# Directions for this task:
A bare number is the only acceptable answer: how many lines of these entries include "header"?

# Input for this task:
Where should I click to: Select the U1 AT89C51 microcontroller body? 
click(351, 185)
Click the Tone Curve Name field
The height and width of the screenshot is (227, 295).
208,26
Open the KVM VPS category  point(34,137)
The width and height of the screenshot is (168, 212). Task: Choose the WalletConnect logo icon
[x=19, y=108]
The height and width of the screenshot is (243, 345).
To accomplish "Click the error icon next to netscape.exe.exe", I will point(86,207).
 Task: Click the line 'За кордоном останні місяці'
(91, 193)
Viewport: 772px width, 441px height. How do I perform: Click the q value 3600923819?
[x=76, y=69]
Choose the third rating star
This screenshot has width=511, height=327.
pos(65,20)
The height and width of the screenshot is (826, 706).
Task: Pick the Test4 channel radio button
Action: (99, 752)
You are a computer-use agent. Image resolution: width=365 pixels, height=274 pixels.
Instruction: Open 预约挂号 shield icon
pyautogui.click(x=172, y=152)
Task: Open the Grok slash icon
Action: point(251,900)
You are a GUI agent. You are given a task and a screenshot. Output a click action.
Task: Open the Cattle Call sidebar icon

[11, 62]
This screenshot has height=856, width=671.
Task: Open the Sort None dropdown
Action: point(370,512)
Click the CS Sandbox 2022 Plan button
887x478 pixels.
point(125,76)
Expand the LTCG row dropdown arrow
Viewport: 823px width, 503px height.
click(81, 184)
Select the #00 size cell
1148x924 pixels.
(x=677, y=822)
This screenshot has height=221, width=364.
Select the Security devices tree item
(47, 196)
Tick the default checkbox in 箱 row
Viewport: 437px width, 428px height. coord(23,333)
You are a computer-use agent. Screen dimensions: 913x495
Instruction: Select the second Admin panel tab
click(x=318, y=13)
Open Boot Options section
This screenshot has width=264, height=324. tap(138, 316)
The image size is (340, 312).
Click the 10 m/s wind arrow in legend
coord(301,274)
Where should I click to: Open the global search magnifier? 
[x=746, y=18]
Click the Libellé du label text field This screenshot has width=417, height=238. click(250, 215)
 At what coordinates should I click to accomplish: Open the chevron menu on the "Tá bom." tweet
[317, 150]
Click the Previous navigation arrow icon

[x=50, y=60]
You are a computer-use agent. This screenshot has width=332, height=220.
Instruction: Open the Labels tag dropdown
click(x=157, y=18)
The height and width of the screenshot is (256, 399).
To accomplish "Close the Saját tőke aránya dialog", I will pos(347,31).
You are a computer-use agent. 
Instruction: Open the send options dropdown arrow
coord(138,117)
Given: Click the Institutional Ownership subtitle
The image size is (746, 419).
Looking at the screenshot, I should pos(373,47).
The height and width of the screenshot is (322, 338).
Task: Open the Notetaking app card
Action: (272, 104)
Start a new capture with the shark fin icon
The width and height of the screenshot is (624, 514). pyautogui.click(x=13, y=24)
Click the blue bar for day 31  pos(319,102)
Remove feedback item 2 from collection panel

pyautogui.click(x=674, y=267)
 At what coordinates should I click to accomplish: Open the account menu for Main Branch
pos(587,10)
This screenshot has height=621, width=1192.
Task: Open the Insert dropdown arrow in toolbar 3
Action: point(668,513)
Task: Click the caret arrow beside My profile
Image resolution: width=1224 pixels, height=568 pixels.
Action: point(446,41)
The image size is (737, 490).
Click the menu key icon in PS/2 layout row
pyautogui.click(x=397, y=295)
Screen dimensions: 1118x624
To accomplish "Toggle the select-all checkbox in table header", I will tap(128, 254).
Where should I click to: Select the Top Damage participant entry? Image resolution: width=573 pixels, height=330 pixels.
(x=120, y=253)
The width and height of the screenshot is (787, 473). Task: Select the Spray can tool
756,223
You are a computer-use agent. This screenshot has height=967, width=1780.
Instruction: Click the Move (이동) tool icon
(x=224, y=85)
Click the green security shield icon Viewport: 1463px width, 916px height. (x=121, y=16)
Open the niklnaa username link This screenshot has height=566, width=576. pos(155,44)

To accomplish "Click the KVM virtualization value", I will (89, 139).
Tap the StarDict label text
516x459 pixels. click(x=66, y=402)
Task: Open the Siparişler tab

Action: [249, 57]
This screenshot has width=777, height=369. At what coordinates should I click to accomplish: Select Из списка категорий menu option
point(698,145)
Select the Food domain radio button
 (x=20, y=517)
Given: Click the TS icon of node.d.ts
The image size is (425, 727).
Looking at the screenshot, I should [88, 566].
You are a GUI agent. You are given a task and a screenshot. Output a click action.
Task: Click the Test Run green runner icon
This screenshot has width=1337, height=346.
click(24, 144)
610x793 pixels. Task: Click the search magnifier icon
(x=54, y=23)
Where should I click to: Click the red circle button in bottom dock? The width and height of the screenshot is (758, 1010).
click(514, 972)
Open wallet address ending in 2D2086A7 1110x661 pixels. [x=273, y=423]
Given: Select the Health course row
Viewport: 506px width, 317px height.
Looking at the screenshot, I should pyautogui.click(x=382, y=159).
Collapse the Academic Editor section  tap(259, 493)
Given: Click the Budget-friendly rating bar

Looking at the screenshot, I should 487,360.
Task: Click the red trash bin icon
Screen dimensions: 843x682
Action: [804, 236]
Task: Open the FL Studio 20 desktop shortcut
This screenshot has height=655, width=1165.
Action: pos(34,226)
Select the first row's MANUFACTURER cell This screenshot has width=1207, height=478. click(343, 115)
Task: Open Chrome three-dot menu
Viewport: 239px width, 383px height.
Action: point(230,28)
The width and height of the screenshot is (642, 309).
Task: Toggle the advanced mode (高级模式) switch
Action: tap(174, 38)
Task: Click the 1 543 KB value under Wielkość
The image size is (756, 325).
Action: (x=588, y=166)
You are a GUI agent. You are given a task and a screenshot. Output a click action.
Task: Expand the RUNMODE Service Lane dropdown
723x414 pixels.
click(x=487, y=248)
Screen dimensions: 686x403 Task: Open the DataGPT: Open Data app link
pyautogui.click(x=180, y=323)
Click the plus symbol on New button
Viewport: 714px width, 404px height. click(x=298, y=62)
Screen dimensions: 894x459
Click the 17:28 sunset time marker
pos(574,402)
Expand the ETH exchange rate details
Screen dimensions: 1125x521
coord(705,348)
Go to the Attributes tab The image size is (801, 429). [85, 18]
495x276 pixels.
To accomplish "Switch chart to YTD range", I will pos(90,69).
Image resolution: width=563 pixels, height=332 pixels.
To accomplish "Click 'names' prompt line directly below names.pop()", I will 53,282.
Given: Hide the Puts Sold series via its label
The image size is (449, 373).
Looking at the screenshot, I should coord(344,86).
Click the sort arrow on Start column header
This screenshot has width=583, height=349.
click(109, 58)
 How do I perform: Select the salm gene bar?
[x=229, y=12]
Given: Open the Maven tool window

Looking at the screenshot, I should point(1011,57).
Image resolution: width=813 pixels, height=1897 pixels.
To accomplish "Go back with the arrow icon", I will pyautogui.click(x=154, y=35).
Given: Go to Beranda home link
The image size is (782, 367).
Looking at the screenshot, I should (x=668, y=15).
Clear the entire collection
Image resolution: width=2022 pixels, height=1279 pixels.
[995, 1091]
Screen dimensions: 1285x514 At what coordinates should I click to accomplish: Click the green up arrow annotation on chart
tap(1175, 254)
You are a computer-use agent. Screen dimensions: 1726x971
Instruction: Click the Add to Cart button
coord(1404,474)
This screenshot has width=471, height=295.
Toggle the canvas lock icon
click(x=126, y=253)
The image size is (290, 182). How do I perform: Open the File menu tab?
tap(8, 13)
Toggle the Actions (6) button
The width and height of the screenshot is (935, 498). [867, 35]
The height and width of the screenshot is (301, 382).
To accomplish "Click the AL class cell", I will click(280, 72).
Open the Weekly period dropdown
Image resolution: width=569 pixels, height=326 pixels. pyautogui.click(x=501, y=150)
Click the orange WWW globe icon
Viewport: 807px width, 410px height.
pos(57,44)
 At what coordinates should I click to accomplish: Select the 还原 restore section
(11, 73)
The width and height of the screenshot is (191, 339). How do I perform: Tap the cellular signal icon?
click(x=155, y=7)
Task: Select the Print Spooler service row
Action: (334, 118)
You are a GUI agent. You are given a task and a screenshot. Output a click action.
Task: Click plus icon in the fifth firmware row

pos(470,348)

# Result below:
2